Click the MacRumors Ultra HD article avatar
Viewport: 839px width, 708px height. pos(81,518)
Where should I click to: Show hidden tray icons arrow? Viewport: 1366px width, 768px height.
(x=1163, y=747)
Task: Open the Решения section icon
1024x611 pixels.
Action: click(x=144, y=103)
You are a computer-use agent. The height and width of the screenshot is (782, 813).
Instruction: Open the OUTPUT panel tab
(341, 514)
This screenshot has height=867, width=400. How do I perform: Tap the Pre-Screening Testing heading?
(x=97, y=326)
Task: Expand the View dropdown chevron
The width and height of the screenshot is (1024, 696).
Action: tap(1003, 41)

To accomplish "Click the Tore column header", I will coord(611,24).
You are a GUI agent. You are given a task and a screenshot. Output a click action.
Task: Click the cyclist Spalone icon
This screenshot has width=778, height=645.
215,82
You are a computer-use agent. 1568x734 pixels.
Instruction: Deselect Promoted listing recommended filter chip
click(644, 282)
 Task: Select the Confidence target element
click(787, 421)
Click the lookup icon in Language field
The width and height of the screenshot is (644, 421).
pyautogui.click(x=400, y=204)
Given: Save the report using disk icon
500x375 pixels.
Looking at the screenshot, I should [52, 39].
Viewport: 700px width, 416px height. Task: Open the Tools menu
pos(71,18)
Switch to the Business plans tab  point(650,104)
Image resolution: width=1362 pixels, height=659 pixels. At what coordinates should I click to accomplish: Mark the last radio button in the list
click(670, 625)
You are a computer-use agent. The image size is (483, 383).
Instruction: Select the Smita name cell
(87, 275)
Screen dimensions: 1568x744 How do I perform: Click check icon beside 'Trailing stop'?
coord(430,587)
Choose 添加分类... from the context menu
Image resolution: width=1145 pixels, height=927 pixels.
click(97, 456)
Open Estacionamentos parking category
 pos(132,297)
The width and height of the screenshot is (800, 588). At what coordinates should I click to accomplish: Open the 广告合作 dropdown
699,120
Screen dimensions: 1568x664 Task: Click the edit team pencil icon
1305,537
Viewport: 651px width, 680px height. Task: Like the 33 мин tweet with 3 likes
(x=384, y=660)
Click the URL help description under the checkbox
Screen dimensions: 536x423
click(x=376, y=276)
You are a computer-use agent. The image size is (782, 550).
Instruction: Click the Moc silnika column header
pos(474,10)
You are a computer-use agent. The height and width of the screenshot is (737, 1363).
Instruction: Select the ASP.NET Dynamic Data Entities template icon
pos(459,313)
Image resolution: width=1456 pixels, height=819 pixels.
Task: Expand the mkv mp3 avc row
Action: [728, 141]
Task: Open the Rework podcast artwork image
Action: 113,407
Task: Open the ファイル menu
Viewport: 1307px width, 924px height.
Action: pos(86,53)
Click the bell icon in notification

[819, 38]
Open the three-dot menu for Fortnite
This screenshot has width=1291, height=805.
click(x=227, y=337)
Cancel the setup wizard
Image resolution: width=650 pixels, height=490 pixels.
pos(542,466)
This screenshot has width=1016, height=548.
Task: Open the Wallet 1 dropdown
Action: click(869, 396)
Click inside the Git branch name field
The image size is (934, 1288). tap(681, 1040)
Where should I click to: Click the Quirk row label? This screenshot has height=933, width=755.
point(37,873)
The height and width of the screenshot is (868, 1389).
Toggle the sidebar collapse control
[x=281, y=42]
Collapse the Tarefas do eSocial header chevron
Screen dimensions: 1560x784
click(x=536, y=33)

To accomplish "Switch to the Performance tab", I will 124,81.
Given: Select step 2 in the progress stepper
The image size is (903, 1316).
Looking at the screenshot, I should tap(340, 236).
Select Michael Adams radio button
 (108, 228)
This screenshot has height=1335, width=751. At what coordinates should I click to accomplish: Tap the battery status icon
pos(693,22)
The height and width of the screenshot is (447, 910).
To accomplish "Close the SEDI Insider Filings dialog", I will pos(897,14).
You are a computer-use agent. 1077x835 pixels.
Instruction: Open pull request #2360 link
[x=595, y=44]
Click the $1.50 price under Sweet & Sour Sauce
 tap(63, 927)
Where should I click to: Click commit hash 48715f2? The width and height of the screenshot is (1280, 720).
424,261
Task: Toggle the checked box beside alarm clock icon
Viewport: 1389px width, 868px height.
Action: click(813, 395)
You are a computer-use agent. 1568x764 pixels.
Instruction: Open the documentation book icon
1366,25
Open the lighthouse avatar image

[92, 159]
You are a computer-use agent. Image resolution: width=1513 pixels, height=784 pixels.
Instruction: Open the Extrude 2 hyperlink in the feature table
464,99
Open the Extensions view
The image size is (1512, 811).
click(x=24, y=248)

━━━━━━━━━━

■ Exercise brief ■
Every record must appear in the answer exactly as it appears above.

■ Solution to this task ■
Click the MacRumors Ultra HD article avatar
Viewport: 839px width, 708px height. pos(81,518)
Where should I click to: Show hidden tray icons arrow? Viewport: 1366px width, 768px height.
(x=1163, y=747)
Task: Open the Решения section icon
1024x611 pixels.
Action: click(x=144, y=103)
You are a computer-use agent. The height and width of the screenshot is (782, 813).
Instruction: Open the OUTPUT panel tab
(341, 514)
This screenshot has height=867, width=400. How do I perform: Tap the Pre-Screening Testing heading?
(x=97, y=326)
Task: Expand the View dropdown chevron
The width and height of the screenshot is (1024, 696).
Action: tap(1003, 41)

To accomplish "Click the Tore column header", I will coord(611,24).
You are a GUI agent. You are given a task and a screenshot. Output a click action.
Task: Click the cyclist Spalone icon
This screenshot has width=778, height=645.
215,82
You are a computer-use agent. 1568x734 pixels.
Instruction: Deselect Promoted listing recommended filter chip
click(644, 282)
 Task: Select the Confidence target element
click(787, 421)
Click the lookup icon in Language field
The width and height of the screenshot is (644, 421).
pyautogui.click(x=400, y=204)
Given: Save the report using disk icon
500x375 pixels.
Looking at the screenshot, I should [52, 39].
Viewport: 700px width, 416px height. Task: Open the Tools menu
pos(71,18)
Switch to the Business plans tab  point(650,104)
Image resolution: width=1362 pixels, height=659 pixels. At what coordinates should I click to accomplish: Mark the last radio button in the list
click(670, 625)
You are a computer-use agent. The image size is (483, 383).
Instruction: Select the Smita name cell
(87, 275)
Screen dimensions: 1568x744 How do I perform: Click check icon beside 'Trailing stop'?
coord(430,587)
Choose 添加分类... from the context menu
Image resolution: width=1145 pixels, height=927 pixels.
click(97, 456)
Open Estacionamentos parking category
 pos(132,297)
The width and height of the screenshot is (800, 588). At what coordinates should I click to accomplish: Open the 广告合作 dropdown
699,120
Screen dimensions: 1568x664 Task: Click the edit team pencil icon
1305,537
Viewport: 651px width, 680px height. Task: Like the 33 мин tweet with 3 likes
(x=384, y=660)
Click the URL help description under the checkbox
Screen dimensions: 536x423
click(x=376, y=276)
You are a computer-use agent. The image size is (782, 550).
Instruction: Click the Moc silnika column header
pos(474,10)
You are a computer-use agent. The height and width of the screenshot is (737, 1363).
Instruction: Select the ASP.NET Dynamic Data Entities template icon
pos(459,313)
Image resolution: width=1456 pixels, height=819 pixels.
Task: Expand the mkv mp3 avc row
Action: [728, 141]
Task: Open the Rework podcast artwork image
Action: 113,407
Task: Open the ファイル menu
Viewport: 1307px width, 924px height.
Action: pos(86,53)
Click the bell icon in notification

[819, 38]
Open the three-dot menu for Fortnite
This screenshot has width=1291, height=805.
click(x=227, y=337)
Cancel the setup wizard
Image resolution: width=650 pixels, height=490 pixels.
pos(542,466)
This screenshot has width=1016, height=548.
Task: Open the Wallet 1 dropdown
Action: click(869, 396)
Click inside the Git branch name field
The image size is (934, 1288). tap(681, 1040)
Where should I click to: Click the Quirk row label? This screenshot has height=933, width=755.
point(37,873)
The height and width of the screenshot is (868, 1389).
Toggle the sidebar collapse control
[x=281, y=42]
Collapse the Tarefas do eSocial header chevron
Screen dimensions: 1560x784
click(x=536, y=33)

To accomplish "Switch to the Performance tab", I will 124,81.
Given: Select step 2 in the progress stepper
The image size is (903, 1316).
Looking at the screenshot, I should tap(340, 236).
Select Michael Adams radio button
 (108, 228)
This screenshot has height=1335, width=751. At what coordinates should I click to accomplish: Tap the battery status icon
pos(693,22)
The height and width of the screenshot is (447, 910).
To accomplish "Close the SEDI Insider Filings dialog", I will pos(897,14).
You are a computer-use agent. 1077x835 pixels.
Instruction: Open pull request #2360 link
[x=595, y=44]
Click the $1.50 price under Sweet & Sour Sauce
 tap(63, 927)
Where should I click to: Click commit hash 48715f2? The width and height of the screenshot is (1280, 720).
424,261
Task: Toggle the checked box beside alarm clock icon
Viewport: 1389px width, 868px height.
Action: click(813, 395)
You are a computer-use agent. 1568x764 pixels.
Instruction: Open the documentation book icon
1366,25
Open the lighthouse avatar image

[92, 159]
You are a computer-use agent. Image resolution: width=1513 pixels, height=784 pixels.
Instruction: Open the Extrude 2 hyperlink in the feature table
464,99
Open the Extensions view
The image size is (1512, 811).
click(x=24, y=248)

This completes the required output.